▸ **GOAL OF THE EXERCISE**:
Can you reproduce the listing below word for word, from its first line through the line containing "Action: click(x=115, y=205)", with both of those lines included?

▸ **EXERCISE MATERIAL**:

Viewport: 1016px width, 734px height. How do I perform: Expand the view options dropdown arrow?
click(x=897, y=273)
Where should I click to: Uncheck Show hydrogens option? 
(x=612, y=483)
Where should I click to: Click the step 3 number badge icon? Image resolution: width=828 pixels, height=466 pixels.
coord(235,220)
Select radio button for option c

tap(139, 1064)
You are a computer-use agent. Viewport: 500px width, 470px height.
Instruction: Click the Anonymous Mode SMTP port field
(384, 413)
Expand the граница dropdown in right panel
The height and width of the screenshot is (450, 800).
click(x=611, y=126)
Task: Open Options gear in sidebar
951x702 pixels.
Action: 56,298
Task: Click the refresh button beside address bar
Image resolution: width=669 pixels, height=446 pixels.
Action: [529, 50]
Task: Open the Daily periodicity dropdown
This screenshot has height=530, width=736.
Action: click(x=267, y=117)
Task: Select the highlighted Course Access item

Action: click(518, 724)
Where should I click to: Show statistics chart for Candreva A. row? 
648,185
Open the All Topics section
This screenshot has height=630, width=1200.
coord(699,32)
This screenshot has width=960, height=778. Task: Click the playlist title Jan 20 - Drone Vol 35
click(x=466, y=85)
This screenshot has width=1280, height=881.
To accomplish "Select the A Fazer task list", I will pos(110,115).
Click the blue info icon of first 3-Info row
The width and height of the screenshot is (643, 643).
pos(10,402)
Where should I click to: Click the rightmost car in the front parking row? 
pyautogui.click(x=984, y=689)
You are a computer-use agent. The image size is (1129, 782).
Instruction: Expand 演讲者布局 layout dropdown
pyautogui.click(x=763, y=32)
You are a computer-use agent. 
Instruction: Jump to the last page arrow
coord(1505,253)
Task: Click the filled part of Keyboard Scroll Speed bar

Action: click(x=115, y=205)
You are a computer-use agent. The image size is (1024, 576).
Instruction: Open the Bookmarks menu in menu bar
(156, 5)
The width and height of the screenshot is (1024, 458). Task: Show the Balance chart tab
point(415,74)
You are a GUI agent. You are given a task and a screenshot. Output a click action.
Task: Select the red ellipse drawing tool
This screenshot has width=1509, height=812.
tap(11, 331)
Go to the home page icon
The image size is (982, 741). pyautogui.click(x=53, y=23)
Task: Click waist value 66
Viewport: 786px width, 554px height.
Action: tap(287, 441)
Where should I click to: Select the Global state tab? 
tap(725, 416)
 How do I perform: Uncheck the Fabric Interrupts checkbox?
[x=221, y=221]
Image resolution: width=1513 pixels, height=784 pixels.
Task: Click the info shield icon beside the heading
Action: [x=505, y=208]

▸ **WRITTEN REPLY**:
Viewport: 1016px width, 734px height. How do I perform: Expand the view options dropdown arrow?
click(x=897, y=273)
Where should I click to: Uncheck Show hydrogens option? 
(x=612, y=483)
Where should I click to: Click the step 3 number badge icon? Image resolution: width=828 pixels, height=466 pixels.
coord(235,220)
Select radio button for option c

tap(139, 1064)
You are a computer-use agent. Viewport: 500px width, 470px height.
Instruction: Click the Anonymous Mode SMTP port field
(384, 413)
Expand the граница dropdown in right panel
The height and width of the screenshot is (450, 800).
click(x=611, y=126)
Task: Open Options gear in sidebar
951x702 pixels.
Action: 56,298
Task: Click the refresh button beside address bar
Image resolution: width=669 pixels, height=446 pixels.
Action: [529, 50]
Task: Open the Daily periodicity dropdown
This screenshot has height=530, width=736.
Action: click(x=267, y=117)
Task: Select the highlighted Course Access item

Action: click(518, 724)
Where should I click to: Show statistics chart for Candreva A. row? 
648,185
Open the All Topics section
This screenshot has height=630, width=1200.
coord(699,32)
This screenshot has width=960, height=778. Task: Click the playlist title Jan 20 - Drone Vol 35
click(x=466, y=85)
This screenshot has width=1280, height=881.
To accomplish "Select the A Fazer task list", I will pos(110,115).
Click the blue info icon of first 3-Info row
The width and height of the screenshot is (643, 643).
pos(10,402)
Where should I click to: Click the rightmost car in the front parking row? 
pyautogui.click(x=984, y=689)
You are a computer-use agent. The image size is (1129, 782).
Instruction: Expand 演讲者布局 layout dropdown
pyautogui.click(x=763, y=32)
You are a computer-use agent. 
Instruction: Jump to the last page arrow
coord(1505,253)
Task: Click the filled part of Keyboard Scroll Speed bar

Action: click(x=115, y=205)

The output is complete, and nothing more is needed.